I’d argue that is one of the major use cases of generics though. They can be used to assert what a particular value or set of values are. Imagine if I had a typeguard that looked like this

const isMyDeco = (deco: Decoration): deco is Decoration<MySpec> => {
   return Boolean(deco.spec.isMySpec);
}

And that could be used in filters and finds

const myDecos = decorations.filter(isMyDeco);

Now I have an array of decorations that have the correct spec populated and I don’t have to worry as much about that default “any.”

A lot of authors also utilize “unknown” instead of “any” in these circumstances along with a generic to help with strictness.
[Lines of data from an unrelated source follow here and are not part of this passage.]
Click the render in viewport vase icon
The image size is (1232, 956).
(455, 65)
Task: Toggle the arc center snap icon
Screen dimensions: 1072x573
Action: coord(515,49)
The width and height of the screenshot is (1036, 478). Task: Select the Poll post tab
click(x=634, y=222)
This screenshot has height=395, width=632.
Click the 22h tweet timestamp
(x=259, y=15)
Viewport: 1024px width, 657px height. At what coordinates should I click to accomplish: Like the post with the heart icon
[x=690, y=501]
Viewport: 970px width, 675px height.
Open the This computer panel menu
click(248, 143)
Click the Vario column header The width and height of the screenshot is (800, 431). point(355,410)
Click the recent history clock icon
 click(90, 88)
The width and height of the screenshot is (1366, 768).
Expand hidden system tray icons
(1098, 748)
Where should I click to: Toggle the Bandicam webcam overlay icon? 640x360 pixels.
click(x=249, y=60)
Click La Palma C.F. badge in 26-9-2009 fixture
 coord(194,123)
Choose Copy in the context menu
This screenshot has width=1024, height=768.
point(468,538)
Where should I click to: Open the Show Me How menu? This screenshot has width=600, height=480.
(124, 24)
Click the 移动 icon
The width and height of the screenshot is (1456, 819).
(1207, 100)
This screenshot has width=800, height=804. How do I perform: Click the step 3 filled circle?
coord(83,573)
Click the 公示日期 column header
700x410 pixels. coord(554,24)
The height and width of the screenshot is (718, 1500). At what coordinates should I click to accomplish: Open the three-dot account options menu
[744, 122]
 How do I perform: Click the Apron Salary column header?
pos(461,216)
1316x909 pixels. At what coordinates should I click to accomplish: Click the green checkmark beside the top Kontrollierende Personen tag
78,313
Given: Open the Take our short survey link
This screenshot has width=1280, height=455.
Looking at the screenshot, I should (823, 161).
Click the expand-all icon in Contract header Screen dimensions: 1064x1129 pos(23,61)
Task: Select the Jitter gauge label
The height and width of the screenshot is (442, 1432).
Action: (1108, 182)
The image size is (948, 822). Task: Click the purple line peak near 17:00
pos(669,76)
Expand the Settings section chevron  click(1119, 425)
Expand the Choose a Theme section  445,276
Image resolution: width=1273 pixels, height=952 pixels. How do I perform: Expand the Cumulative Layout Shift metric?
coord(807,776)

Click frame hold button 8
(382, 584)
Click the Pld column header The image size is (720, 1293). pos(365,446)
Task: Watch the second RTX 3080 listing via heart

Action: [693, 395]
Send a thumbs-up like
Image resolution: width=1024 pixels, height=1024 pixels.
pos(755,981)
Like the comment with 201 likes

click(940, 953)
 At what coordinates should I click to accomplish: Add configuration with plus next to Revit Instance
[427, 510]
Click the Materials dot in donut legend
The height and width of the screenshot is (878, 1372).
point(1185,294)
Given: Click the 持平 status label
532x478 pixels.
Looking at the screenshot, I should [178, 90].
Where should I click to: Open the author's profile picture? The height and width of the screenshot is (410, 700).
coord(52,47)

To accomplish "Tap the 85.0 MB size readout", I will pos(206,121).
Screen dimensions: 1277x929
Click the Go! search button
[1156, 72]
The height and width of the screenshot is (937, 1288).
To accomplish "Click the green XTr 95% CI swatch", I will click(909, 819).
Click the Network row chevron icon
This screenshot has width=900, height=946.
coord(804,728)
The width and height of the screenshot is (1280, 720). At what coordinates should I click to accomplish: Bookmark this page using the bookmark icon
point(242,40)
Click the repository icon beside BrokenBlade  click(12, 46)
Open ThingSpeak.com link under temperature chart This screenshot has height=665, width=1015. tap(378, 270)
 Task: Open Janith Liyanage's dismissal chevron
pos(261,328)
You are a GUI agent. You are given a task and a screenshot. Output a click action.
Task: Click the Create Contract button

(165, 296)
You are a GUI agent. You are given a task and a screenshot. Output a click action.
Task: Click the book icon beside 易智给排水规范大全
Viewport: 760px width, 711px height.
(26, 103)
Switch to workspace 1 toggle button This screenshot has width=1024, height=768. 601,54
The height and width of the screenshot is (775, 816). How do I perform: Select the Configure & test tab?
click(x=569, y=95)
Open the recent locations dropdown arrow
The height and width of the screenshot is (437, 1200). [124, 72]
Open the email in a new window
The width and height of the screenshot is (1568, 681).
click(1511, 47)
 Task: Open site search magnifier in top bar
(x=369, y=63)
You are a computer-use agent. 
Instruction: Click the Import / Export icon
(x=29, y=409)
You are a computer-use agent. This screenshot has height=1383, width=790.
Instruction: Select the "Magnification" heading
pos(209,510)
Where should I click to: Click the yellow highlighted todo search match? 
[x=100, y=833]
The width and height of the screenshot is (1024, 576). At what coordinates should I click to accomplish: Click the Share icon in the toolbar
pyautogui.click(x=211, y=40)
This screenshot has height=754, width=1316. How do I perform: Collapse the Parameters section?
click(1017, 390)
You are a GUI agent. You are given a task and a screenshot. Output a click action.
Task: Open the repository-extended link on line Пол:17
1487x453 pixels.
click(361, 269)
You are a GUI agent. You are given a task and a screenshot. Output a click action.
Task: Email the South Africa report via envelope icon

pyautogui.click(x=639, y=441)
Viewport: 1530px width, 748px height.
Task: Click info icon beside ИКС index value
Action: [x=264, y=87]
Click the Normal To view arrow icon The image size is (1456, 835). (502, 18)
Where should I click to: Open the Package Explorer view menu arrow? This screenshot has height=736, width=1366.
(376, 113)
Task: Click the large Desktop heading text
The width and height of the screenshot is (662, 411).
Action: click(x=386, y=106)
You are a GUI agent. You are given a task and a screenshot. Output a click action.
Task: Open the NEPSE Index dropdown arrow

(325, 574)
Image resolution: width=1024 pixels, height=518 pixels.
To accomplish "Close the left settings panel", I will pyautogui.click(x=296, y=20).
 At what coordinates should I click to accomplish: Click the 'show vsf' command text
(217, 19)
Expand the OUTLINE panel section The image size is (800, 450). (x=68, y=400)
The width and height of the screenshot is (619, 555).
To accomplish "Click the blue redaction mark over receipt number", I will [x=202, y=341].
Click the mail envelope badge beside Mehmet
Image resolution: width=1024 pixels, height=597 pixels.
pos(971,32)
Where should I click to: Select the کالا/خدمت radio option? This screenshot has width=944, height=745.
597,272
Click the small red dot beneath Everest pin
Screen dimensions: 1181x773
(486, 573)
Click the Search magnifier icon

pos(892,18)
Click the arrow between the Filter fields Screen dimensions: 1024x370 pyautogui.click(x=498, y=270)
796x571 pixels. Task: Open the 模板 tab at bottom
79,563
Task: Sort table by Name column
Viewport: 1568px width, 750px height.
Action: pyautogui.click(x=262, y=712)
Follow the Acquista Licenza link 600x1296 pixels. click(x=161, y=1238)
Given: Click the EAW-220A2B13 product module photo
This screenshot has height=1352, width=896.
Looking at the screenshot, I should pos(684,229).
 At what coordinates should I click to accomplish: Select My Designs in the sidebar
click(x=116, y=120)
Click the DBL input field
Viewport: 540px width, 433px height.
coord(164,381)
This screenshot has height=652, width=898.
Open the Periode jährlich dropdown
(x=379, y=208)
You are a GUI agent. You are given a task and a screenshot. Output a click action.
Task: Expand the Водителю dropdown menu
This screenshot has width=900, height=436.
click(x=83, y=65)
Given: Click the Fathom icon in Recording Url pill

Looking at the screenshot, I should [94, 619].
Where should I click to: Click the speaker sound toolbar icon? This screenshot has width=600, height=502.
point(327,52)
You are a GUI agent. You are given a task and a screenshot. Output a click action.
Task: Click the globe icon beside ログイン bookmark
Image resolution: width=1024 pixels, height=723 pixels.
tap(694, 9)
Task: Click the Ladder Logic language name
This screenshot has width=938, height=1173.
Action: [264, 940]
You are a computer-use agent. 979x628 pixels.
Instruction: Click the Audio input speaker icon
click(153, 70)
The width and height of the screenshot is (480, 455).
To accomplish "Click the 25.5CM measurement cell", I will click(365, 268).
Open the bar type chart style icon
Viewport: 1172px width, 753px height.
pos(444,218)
That being said, you can work around this with a custom type that does take a generic

export interface DecorationWithSpec<S> extends Omit<Decoration, 'spec'> {
    spec: S;
}

And then use that custom type in your typeguards

Just noticed when I’m creating a new Plugin in a pnpm monorepo the prosemirror-view imports don’t resolve. Well, for some reason EditorView resolves but not the EditorProps and I have to manually retype it with: { ... } as EditorProps.

Not sure is this a problem with my setup or should prosemirror-view be added as a dependency to prosemirror-state. Not ideal as that would make them circular and add unneeded downloading of prosemirror-view just for types. Is there a way to use peer or optionalDependencies perhaps?